Prompt: Your response must consist of the listing below, repeated exactly.

(Beginning of Record excerpts)

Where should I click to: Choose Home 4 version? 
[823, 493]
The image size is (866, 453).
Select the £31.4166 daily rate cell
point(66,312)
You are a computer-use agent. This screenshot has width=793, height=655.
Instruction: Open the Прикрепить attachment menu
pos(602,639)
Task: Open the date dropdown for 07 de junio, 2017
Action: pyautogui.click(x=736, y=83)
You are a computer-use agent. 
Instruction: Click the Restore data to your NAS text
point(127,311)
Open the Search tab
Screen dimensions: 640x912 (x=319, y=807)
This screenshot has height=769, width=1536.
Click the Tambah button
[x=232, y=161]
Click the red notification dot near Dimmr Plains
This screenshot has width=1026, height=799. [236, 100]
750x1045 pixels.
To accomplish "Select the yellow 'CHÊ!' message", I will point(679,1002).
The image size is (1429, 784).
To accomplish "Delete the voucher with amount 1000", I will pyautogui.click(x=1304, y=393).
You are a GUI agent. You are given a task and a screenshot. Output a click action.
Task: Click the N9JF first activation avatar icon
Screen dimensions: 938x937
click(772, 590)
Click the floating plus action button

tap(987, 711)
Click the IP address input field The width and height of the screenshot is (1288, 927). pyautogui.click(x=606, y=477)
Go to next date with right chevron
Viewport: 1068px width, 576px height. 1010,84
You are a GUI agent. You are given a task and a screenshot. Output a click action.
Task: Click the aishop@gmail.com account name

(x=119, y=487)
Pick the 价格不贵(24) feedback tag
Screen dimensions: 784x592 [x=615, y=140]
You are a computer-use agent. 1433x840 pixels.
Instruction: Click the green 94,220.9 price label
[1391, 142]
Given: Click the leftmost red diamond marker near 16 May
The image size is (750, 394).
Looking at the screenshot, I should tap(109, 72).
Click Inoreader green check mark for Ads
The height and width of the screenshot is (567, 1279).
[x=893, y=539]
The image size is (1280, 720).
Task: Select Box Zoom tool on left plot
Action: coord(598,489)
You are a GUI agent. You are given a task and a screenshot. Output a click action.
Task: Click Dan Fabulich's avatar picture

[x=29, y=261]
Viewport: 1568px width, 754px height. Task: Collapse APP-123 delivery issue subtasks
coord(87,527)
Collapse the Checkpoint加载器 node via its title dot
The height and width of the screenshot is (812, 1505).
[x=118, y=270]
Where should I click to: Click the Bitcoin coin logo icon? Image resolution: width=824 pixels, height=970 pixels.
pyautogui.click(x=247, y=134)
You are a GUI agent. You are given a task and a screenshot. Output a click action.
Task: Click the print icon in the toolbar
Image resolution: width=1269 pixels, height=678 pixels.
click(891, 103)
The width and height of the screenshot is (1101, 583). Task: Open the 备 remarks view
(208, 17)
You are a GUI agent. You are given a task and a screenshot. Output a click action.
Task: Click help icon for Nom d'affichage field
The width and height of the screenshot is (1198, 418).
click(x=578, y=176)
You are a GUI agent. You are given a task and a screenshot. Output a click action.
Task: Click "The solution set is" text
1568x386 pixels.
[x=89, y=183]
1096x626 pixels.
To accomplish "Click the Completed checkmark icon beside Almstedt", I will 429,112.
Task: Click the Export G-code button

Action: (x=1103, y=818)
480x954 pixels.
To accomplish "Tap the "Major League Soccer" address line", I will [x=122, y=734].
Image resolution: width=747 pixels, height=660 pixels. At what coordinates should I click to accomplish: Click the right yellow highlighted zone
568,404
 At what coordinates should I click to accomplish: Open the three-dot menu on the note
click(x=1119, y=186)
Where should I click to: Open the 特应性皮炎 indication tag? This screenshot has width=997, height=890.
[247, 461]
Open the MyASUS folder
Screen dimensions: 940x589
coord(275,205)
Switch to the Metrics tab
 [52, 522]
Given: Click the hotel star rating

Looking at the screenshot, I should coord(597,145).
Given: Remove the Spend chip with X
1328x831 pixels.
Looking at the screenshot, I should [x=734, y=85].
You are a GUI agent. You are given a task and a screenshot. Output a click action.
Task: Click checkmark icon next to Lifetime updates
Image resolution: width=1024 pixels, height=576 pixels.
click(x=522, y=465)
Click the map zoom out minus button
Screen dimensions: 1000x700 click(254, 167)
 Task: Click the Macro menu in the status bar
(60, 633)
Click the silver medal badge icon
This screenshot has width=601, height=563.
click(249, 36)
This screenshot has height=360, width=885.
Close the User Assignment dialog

(End of Record excerpts)

Solution to this problem:
Where should I click to: Choose Home 4 version? 
[823, 493]
The image size is (866, 453).
Select the £31.4166 daily rate cell
point(66,312)
You are a computer-use agent. This screenshot has width=793, height=655.
Instruction: Open the Прикрепить attachment menu
pos(602,639)
Task: Open the date dropdown for 07 de junio, 2017
Action: pyautogui.click(x=736, y=83)
You are a computer-use agent. 
Instruction: Click the Restore data to your NAS text
point(127,311)
Open the Search tab
Screen dimensions: 640x912 (x=319, y=807)
This screenshot has height=769, width=1536.
Click the Tambah button
[x=232, y=161]
Click the red notification dot near Dimmr Plains
This screenshot has width=1026, height=799. [236, 100]
750x1045 pixels.
To accomplish "Select the yellow 'CHÊ!' message", I will point(679,1002).
The image size is (1429, 784).
To accomplish "Delete the voucher with amount 1000", I will pyautogui.click(x=1304, y=393).
You are a GUI agent. You are given a task and a screenshot. Output a click action.
Task: Click the N9JF first activation avatar icon
Screen dimensions: 938x937
click(772, 590)
Click the floating plus action button

tap(987, 711)
Click the IP address input field The width and height of the screenshot is (1288, 927). pyautogui.click(x=606, y=477)
Go to next date with right chevron
Viewport: 1068px width, 576px height. 1010,84
You are a GUI agent. You are given a task and a screenshot. Output a click action.
Task: Click the aishop@gmail.com account name

(x=119, y=487)
Pick the 价格不贵(24) feedback tag
Screen dimensions: 784x592 [x=615, y=140]
You are a computer-use agent. 1433x840 pixels.
Instruction: Click the green 94,220.9 price label
[1391, 142]
Given: Click the leftmost red diamond marker near 16 May
The image size is (750, 394).
Looking at the screenshot, I should tap(109, 72).
Click Inoreader green check mark for Ads
The height and width of the screenshot is (567, 1279).
[x=893, y=539]
The image size is (1280, 720).
Task: Select Box Zoom tool on left plot
Action: coord(598,489)
You are a GUI agent. You are given a task and a screenshot. Output a click action.
Task: Click Dan Fabulich's avatar picture

[x=29, y=261]
Viewport: 1568px width, 754px height. Task: Collapse APP-123 delivery issue subtasks
coord(87,527)
Collapse the Checkpoint加载器 node via its title dot
The height and width of the screenshot is (812, 1505).
[x=118, y=270]
Where should I click to: Click the Bitcoin coin logo icon? Image resolution: width=824 pixels, height=970 pixels.
pyautogui.click(x=247, y=134)
You are a GUI agent. You are given a task and a screenshot. Output a click action.
Task: Click the print icon in the toolbar
Image resolution: width=1269 pixels, height=678 pixels.
click(891, 103)
The width and height of the screenshot is (1101, 583). Task: Open the 备 remarks view
(208, 17)
You are a GUI agent. You are given a task and a screenshot. Output a click action.
Task: Click help icon for Nom d'affichage field
The width and height of the screenshot is (1198, 418).
click(x=578, y=176)
You are a GUI agent. You are given a task and a screenshot. Output a click action.
Task: Click "The solution set is" text
1568x386 pixels.
[x=89, y=183]
1096x626 pixels.
To accomplish "Click the Completed checkmark icon beside Almstedt", I will 429,112.
Task: Click the Export G-code button

Action: (x=1103, y=818)
480x954 pixels.
To accomplish "Tap the "Major League Soccer" address line", I will [x=122, y=734].
Image resolution: width=747 pixels, height=660 pixels. At what coordinates should I click to accomplish: Click the right yellow highlighted zone
568,404
 At what coordinates should I click to accomplish: Open the three-dot menu on the note
click(x=1119, y=186)
Where should I click to: Open the 特应性皮炎 indication tag? This screenshot has width=997, height=890.
[247, 461]
Open the MyASUS folder
Screen dimensions: 940x589
coord(275,205)
Switch to the Metrics tab
 [52, 522]
Given: Click the hotel star rating

Looking at the screenshot, I should coord(597,145).
Given: Remove the Spend chip with X
1328x831 pixels.
Looking at the screenshot, I should [x=734, y=85].
You are a GUI agent. You are given a task and a screenshot. Output a click action.
Task: Click checkmark icon next to Lifetime updates
Image resolution: width=1024 pixels, height=576 pixels.
click(x=522, y=465)
Click the map zoom out minus button
Screen dimensions: 1000x700 click(254, 167)
 Task: Click the Macro menu in the status bar
(60, 633)
Click the silver medal badge icon
This screenshot has width=601, height=563.
click(249, 36)
This screenshot has height=360, width=885.
Close the User Assignment dialog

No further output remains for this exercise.